While the above procedure of using the 2to3 tool works relatively for pure Python code, there is no automatic conversion tool for extension code. NumPy is mostly written in C and makes extensive use of the Python C-API. So converting NumPy will require much more than running the 2to3 tool. Once NumPy has been successfully ported, we will port SciPy to Python 3. Porting SciPy should be considerably easier. Regardless before porting either project to Python 3, we will need to ensure that both projects fully support Python 2.6.

Porting NumPy/SciPy to Python 2.6

Porting to Python 2.6 is a very pressing issue as at least one Linux distribution (openSUSE 11.1) has all ready moved to Python 2.6. Fedora 11 (scheduled to be released on 5/26/2009) will be based on Python 2.6.

The main issue with 2.6 support is NumPy. Over the last month or so, there has been a significant focus on making both NumPy and SciPy compatible with Python 2.6 largely thanks to the efforts of David Cournapeau. For example, the upcoming SciPy 0.7.0 release has replaced md5 and popen4 with hashlib and subprocess respectively (unfortunately, it appears that subprocess has a potential race condition). On UNIX (including Mac OS X), NumPy 1.2.1 mostly works under Python 2.6. On Windows, however, 1.2.1 has a number of problems related to the compilation process. Fixing these compilation issues required some fairly extensive changes and, thus, will not be included in a 1.2.x bug-fix release. However, these issues have mostly been addressed on the development trunk and will be included in the upcoming NumPy 1.3 release.

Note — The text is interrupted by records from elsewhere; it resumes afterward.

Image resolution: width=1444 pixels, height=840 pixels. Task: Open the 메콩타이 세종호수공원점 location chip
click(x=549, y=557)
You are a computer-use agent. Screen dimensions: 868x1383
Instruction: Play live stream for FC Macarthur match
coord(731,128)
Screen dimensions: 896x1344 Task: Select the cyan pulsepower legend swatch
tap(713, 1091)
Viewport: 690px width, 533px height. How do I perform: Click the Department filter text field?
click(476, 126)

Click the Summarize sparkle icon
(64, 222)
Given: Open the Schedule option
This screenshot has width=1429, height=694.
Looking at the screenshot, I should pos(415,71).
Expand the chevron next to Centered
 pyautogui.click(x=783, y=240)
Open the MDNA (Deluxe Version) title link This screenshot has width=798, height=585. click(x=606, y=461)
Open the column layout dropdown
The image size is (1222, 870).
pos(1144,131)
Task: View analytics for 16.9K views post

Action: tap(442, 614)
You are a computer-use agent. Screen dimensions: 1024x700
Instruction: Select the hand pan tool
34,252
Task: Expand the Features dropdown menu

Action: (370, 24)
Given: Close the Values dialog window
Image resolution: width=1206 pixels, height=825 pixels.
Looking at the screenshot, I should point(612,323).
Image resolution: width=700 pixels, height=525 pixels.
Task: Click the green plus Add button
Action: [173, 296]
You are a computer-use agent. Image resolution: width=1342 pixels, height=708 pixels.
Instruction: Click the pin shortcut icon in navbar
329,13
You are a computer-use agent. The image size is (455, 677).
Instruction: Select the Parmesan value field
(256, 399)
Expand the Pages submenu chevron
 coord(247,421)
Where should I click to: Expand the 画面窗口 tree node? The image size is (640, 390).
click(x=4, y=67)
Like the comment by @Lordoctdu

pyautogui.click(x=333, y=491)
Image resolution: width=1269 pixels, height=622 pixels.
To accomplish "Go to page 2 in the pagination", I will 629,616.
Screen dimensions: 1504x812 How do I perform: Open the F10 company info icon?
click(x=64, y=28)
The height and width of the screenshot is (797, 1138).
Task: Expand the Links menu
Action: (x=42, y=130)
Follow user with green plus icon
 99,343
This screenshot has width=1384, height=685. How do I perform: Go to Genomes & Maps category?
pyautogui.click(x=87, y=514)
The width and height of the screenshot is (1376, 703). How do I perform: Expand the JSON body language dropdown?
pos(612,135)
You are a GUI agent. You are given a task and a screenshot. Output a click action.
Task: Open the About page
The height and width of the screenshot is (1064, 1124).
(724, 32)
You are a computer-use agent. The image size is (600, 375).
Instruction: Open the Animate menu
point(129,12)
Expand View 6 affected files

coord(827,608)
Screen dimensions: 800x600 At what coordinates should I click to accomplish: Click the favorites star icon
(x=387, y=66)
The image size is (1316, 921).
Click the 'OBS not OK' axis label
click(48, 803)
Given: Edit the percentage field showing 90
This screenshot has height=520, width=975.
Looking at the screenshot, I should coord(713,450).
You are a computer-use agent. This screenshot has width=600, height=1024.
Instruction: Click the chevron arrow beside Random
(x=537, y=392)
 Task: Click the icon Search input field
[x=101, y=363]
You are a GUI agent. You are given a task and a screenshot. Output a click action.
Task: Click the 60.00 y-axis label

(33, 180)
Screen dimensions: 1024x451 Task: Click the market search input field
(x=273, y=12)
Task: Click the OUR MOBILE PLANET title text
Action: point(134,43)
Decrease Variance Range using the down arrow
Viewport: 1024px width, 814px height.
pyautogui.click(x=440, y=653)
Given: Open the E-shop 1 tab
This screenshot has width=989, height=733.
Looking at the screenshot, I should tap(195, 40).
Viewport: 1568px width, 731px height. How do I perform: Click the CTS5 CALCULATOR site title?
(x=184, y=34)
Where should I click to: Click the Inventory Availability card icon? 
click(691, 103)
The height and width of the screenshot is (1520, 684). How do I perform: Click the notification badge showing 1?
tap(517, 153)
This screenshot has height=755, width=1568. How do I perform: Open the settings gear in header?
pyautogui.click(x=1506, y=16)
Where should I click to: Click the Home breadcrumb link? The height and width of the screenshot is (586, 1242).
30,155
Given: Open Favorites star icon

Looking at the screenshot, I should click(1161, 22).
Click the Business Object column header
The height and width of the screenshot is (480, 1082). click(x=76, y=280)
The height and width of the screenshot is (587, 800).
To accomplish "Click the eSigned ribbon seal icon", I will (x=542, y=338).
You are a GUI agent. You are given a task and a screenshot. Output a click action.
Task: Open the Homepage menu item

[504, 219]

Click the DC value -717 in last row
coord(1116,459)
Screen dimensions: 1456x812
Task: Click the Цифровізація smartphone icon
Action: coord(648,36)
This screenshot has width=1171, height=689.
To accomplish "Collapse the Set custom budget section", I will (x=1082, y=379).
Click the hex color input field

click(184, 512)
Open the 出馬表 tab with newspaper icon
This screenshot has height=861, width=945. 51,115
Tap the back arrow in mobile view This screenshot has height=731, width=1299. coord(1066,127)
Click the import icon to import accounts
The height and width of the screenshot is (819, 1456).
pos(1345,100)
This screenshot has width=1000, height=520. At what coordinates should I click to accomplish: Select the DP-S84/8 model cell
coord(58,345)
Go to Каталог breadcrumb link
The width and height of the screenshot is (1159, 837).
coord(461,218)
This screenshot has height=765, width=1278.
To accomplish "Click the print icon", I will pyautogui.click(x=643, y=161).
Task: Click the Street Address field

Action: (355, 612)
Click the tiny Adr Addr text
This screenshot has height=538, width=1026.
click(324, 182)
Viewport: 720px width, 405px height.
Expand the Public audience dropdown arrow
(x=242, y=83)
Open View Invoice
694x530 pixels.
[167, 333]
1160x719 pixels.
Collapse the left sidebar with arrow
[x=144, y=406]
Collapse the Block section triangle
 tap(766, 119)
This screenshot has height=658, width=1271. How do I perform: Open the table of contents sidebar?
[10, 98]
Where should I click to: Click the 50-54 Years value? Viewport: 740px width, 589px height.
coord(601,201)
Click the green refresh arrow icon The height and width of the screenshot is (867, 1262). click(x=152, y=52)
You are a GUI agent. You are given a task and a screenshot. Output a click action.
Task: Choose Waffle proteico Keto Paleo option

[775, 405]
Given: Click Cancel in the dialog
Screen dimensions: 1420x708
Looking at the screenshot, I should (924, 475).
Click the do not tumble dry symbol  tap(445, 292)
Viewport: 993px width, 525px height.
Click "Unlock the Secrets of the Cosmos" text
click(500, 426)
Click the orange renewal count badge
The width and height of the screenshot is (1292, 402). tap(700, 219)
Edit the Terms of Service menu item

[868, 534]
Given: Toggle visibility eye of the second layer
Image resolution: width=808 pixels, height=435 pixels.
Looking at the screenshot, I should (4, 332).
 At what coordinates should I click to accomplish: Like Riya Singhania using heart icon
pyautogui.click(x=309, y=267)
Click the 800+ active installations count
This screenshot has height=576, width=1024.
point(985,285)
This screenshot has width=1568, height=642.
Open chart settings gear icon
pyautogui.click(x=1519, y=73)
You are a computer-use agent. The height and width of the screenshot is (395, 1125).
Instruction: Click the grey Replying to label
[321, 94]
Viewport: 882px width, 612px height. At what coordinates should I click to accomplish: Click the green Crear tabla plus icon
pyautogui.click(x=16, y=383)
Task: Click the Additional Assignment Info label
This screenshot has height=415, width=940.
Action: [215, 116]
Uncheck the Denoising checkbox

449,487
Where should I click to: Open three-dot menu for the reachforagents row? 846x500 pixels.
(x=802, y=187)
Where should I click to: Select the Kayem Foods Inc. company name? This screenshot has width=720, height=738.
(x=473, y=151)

Hopefully, we will have a beta release of NumPy 1.3 out in a few weeks.  And we should have a release candidate out shortly after. If all goes well, both NumPy and SciPy will be Python 2.6 compatible for all platforms by March.

Porting NumPy/SciPy to Python 3

Once we finish porting to Python 2.6 and remove all the warnings raised by the -3 switch, we will be ready to start seriously planning to port NumPy to Python 3. Supporting Python 3 will require significant effort, since a lot of C code has to be ported. We have taken a preliminary look at what this port will entail and have identified at least the following issues to be addressed:
  • PyNumberMethods has changed: nb_divide, nb_coerce, nb_oct, nb_hex, and nb_inplace_divide have been removed
  • PyObject_VAR_HEAD has changed to conform to standard C
  • PyString_* is gone, all occurrences will need to be replaced with PyUnicode_* or PyBytes_*
  • PyInt_* is gone, all occurrences will need to be replaced with PyLong_*
  • Buffer interface has changed; this is a fairly big change and will require the most work
Given the amount of developer effort we currently have, it is difficult to imagine how we would be able to reasonably support two development branches (i.e., one for Python 2 and another for Python 3) for any significant amount of time. Obviously things may change; but, at this point, it looks like once we port NumPy to Python 3 we will only make bug-fix releases supporting Python 2.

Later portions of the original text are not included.